### Brief:
Nothing but a number should be given: how many lines of the records include "Toggle"?

*** Provided information

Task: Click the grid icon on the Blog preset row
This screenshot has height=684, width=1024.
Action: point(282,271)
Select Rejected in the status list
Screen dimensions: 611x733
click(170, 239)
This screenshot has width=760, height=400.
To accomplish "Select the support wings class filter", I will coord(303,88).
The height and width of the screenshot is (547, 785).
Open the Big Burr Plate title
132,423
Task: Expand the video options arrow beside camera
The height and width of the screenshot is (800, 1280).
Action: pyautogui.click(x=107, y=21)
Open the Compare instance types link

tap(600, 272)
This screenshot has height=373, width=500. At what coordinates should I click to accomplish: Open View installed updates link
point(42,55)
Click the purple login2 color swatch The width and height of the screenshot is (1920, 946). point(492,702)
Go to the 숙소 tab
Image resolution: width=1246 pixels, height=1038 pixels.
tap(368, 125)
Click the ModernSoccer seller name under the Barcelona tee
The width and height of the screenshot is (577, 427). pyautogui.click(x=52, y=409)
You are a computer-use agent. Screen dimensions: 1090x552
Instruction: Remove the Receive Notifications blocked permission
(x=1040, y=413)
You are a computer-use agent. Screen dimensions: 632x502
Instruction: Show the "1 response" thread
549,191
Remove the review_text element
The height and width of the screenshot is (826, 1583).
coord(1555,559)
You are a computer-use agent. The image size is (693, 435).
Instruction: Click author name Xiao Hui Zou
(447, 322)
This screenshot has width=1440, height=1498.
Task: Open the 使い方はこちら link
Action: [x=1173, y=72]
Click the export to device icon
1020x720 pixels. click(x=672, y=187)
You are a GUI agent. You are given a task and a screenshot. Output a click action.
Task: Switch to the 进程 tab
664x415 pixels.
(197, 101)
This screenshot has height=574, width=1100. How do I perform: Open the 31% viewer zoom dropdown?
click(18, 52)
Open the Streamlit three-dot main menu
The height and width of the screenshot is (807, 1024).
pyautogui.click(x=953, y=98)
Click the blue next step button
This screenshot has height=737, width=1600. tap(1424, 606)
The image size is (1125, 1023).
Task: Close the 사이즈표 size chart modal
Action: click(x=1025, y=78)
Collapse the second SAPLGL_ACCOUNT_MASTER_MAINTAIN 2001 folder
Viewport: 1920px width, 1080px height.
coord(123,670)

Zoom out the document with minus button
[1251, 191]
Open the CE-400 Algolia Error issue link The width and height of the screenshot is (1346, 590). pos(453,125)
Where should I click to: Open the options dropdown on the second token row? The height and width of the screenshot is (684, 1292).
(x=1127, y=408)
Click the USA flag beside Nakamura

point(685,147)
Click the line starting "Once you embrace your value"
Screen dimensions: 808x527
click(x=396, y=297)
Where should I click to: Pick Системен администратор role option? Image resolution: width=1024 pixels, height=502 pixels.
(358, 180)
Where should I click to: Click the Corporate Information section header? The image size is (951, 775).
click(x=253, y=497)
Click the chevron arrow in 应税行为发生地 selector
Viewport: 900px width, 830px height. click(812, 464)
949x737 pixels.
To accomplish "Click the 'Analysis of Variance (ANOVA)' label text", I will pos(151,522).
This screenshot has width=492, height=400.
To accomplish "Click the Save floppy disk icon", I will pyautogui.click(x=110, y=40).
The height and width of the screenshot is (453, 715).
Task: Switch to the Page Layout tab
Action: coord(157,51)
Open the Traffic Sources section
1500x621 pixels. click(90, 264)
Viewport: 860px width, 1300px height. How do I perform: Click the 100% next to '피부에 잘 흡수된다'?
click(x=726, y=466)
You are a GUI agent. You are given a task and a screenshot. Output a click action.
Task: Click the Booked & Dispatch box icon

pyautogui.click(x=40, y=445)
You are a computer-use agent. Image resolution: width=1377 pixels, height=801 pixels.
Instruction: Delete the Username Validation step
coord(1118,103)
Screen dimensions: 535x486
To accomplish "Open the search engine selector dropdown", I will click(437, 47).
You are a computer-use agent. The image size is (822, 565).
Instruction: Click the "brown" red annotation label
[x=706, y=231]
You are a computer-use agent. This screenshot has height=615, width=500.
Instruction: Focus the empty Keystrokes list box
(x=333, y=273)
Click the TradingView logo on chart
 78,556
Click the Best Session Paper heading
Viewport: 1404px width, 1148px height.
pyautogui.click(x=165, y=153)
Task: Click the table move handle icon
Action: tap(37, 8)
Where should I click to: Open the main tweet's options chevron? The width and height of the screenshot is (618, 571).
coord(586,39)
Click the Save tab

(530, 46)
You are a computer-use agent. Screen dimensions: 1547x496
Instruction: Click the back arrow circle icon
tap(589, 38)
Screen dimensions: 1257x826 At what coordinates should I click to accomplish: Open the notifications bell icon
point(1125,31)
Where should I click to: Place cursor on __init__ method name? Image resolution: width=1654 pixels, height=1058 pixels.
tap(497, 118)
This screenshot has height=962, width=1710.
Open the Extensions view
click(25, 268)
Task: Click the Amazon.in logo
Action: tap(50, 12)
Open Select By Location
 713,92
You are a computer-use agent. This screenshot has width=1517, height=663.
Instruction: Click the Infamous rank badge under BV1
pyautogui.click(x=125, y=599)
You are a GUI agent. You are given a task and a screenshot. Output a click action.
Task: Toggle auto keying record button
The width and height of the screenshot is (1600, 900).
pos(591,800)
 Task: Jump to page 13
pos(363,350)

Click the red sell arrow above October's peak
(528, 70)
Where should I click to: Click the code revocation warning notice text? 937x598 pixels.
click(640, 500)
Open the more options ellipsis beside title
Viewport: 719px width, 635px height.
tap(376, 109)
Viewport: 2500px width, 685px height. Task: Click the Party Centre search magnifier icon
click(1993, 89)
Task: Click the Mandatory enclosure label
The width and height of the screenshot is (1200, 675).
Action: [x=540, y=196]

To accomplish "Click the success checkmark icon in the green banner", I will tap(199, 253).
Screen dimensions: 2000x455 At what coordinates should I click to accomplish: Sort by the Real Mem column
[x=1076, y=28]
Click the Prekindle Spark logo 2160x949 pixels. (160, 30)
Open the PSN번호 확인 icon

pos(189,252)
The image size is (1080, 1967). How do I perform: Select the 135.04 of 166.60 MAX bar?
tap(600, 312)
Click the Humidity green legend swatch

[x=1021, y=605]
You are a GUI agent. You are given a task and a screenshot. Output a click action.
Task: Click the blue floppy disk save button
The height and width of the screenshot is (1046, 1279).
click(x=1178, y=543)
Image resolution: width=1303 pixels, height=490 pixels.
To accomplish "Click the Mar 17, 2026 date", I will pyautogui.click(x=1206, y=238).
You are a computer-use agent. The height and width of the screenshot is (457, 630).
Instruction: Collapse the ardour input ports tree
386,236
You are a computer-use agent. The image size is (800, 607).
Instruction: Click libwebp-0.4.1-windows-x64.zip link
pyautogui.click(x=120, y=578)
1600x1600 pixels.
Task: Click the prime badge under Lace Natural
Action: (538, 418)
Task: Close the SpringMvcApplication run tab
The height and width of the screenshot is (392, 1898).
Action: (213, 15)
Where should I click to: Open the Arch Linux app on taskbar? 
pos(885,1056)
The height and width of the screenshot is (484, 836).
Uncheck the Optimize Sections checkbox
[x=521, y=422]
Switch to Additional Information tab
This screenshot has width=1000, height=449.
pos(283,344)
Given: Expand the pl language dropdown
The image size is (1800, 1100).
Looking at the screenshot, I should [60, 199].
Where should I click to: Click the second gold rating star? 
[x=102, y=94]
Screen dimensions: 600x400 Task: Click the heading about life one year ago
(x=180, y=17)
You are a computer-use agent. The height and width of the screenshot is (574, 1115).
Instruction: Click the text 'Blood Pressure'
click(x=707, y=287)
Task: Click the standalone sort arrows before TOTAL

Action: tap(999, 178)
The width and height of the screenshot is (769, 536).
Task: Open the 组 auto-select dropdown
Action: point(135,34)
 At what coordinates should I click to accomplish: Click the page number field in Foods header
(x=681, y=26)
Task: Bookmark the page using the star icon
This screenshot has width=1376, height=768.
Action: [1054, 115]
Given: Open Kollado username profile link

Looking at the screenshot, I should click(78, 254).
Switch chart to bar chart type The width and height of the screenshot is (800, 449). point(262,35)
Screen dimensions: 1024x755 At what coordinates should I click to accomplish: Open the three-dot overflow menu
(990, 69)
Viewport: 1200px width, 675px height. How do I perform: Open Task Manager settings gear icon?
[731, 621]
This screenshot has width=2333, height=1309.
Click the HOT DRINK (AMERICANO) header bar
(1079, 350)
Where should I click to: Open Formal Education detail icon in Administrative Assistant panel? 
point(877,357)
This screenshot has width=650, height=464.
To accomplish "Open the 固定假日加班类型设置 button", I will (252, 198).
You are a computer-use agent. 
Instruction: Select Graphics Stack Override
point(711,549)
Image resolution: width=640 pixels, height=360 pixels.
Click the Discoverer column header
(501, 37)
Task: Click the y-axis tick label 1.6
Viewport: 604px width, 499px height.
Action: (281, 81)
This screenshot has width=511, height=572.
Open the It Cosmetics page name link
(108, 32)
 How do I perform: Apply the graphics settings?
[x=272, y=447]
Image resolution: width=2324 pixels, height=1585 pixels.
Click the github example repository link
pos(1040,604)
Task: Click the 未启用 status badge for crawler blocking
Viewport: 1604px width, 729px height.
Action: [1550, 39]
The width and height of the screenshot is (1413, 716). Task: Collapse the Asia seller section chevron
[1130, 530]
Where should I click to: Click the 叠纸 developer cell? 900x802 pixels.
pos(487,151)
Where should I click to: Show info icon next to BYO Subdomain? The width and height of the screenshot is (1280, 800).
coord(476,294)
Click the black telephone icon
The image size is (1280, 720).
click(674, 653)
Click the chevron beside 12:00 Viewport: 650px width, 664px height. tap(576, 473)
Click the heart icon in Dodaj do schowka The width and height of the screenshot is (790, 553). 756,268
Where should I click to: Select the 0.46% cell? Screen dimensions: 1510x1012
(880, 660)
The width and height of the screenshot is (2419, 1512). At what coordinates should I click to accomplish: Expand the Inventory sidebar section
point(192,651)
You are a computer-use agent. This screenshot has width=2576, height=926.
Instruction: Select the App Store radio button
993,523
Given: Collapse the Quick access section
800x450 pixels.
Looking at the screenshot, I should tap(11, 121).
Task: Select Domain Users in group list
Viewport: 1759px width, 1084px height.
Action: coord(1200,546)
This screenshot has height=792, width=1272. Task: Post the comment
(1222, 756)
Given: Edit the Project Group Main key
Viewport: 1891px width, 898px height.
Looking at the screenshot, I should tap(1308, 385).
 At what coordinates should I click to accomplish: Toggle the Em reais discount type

******

### Written solution:
2